Stored data
/---
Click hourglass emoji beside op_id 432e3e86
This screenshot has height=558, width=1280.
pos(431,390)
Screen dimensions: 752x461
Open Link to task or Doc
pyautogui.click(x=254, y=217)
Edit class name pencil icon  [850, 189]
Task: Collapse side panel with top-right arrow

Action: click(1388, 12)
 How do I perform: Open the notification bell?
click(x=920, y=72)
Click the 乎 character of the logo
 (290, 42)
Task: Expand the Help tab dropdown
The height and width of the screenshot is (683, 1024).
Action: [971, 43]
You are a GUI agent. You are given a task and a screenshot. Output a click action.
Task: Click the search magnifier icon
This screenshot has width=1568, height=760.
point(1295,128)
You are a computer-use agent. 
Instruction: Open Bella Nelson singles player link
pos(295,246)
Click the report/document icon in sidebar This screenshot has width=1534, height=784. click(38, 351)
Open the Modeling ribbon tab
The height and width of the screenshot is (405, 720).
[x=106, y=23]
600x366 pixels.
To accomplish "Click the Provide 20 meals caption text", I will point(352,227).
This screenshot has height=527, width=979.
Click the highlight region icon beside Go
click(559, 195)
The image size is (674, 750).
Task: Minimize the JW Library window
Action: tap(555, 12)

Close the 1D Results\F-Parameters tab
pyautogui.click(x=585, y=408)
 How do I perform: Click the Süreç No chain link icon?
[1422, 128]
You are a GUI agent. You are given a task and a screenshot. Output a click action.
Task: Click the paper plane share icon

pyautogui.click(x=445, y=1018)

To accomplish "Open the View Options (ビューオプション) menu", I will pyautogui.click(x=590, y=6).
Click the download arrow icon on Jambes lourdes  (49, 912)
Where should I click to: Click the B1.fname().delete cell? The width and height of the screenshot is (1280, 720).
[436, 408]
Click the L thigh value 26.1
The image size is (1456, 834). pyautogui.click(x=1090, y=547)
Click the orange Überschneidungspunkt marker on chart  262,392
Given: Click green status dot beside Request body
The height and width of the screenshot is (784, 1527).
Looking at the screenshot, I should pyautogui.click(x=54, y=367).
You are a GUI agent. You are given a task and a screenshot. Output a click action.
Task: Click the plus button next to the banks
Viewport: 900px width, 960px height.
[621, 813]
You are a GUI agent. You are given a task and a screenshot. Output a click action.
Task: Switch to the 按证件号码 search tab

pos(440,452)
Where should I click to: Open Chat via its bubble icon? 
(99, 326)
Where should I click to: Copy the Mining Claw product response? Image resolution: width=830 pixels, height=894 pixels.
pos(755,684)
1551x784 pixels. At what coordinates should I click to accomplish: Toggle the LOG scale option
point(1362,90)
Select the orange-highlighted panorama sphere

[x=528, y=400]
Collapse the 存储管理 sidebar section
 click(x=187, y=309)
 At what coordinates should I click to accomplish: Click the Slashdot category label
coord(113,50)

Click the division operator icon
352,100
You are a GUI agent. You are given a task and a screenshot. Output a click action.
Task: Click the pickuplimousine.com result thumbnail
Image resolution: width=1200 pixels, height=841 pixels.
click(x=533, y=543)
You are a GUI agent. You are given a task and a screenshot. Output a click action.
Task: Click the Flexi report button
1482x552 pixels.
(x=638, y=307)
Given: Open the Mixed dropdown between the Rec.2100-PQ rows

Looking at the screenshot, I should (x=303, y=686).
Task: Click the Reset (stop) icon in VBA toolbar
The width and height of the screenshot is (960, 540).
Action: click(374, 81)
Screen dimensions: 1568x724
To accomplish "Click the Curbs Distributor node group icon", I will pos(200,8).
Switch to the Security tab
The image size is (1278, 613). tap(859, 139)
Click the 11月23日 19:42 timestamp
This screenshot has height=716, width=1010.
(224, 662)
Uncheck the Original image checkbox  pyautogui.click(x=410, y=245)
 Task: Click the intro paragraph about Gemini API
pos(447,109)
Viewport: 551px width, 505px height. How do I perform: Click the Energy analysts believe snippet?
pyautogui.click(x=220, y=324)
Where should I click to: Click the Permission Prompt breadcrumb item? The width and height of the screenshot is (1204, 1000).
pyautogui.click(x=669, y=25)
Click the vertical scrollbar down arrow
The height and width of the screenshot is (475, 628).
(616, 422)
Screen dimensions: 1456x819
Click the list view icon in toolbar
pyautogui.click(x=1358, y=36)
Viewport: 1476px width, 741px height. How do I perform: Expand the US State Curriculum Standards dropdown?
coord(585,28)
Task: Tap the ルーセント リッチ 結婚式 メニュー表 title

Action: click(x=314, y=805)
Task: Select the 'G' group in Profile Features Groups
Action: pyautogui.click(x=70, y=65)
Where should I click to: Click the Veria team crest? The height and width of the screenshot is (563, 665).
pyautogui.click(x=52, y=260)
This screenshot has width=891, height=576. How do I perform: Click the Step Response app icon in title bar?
\---
--- Exercise instructions ---
Retrieve each line from the records above where the word "report" occurs.

--- Solution ---
Click the report/document icon in sidebar This screenshot has width=1534, height=784. click(38, 351)
Task: Click the Flexi report button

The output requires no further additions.